## Saved entries
□ □ □ □ □
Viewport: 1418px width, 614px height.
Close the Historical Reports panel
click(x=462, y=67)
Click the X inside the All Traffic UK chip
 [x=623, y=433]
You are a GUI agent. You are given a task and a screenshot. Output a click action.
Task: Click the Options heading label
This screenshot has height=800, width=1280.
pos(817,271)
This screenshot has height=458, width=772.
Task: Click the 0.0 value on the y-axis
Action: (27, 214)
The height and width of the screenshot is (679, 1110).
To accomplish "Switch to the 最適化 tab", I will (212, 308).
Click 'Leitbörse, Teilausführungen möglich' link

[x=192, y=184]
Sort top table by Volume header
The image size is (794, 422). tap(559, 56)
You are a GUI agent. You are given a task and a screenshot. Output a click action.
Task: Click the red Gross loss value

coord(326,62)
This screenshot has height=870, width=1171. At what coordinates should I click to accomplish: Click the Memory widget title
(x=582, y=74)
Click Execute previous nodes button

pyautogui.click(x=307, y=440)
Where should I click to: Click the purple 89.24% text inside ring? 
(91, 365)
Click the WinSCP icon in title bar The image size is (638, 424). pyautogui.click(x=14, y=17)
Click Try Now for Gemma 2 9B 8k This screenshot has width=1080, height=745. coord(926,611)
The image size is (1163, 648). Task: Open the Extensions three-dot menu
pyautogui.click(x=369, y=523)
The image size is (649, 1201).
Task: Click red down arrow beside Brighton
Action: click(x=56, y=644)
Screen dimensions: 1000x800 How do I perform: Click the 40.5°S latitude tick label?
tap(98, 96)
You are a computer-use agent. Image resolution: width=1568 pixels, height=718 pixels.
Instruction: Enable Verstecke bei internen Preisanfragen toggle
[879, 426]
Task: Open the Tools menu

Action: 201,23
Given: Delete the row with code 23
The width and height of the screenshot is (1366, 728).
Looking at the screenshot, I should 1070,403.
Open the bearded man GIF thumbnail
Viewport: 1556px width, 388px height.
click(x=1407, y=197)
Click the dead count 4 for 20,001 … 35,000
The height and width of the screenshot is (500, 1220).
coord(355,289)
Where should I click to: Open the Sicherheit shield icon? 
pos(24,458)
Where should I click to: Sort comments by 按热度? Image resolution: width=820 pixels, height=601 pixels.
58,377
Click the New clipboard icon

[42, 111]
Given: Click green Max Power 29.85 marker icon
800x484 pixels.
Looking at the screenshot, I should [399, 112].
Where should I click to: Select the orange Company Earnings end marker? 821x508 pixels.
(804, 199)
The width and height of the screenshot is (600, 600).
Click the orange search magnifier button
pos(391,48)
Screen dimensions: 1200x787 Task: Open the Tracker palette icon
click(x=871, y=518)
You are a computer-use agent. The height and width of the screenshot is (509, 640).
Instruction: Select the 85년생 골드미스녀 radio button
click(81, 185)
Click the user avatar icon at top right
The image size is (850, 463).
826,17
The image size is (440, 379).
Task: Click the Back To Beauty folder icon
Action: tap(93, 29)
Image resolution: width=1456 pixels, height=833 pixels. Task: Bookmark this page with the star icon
□ □ □ □ □
## What you should do
Retype each line above, keeping every character.

## Worked solution
Viewport: 1418px width, 614px height.
Close the Historical Reports panel
click(x=462, y=67)
Click the X inside the All Traffic UK chip
 [x=623, y=433]
You are a GUI agent. You are given a task and a screenshot. Output a click action.
Task: Click the Options heading label
This screenshot has height=800, width=1280.
pos(817,271)
This screenshot has height=458, width=772.
Task: Click the 0.0 value on the y-axis
Action: (27, 214)
The height and width of the screenshot is (679, 1110).
To accomplish "Switch to the 最適化 tab", I will (212, 308).
Click 'Leitbörse, Teilausführungen möglich' link

[x=192, y=184]
Sort top table by Volume header
The image size is (794, 422). tap(559, 56)
You are a GUI agent. You are given a task and a screenshot. Output a click action.
Task: Click the red Gross loss value

coord(326,62)
This screenshot has height=870, width=1171. At what coordinates should I click to accomplish: Click the Memory widget title
(x=582, y=74)
Click Execute previous nodes button

pyautogui.click(x=307, y=440)
Where should I click to: Click the purple 89.24% text inside ring? 
(91, 365)
Click the WinSCP icon in title bar The image size is (638, 424). pyautogui.click(x=14, y=17)
Click Try Now for Gemma 2 9B 8k This screenshot has width=1080, height=745. coord(926,611)
The image size is (1163, 648). Task: Open the Extensions three-dot menu
pyautogui.click(x=369, y=523)
The image size is (649, 1201).
Task: Click red down arrow beside Brighton
Action: click(x=56, y=644)
Screen dimensions: 1000x800 How do I perform: Click the 40.5°S latitude tick label?
tap(98, 96)
You are a computer-use agent. Image resolution: width=1568 pixels, height=718 pixels.
Instruction: Enable Verstecke bei internen Preisanfragen toggle
[879, 426]
Task: Open the Tools menu

Action: 201,23
Given: Delete the row with code 23
The width and height of the screenshot is (1366, 728).
Looking at the screenshot, I should 1070,403.
Open the bearded man GIF thumbnail
Viewport: 1556px width, 388px height.
click(x=1407, y=197)
Click the dead count 4 for 20,001 … 35,000
The height and width of the screenshot is (500, 1220).
coord(355,289)
Where should I click to: Open the Sicherheit shield icon? 
pos(24,458)
Where should I click to: Sort comments by 按热度? Image resolution: width=820 pixels, height=601 pixels.
58,377
Click the New clipboard icon

[42, 111]
Given: Click green Max Power 29.85 marker icon
800x484 pixels.
Looking at the screenshot, I should [399, 112].
Where should I click to: Select the orange Company Earnings end marker? 821x508 pixels.
(804, 199)
The width and height of the screenshot is (600, 600).
Click the orange search magnifier button
pos(391,48)
Screen dimensions: 1200x787 Task: Open the Tracker palette icon
click(x=871, y=518)
You are a computer-use agent. The height and width of the screenshot is (509, 640).
Instruction: Select the 85년생 골드미스녀 radio button
click(81, 185)
Click the user avatar icon at top right
The image size is (850, 463).
826,17
The image size is (440, 379).
Task: Click the Back To Beauty folder icon
Action: tap(93, 29)
Image resolution: width=1456 pixels, height=833 pixels. Task: Bookmark this page with the star icon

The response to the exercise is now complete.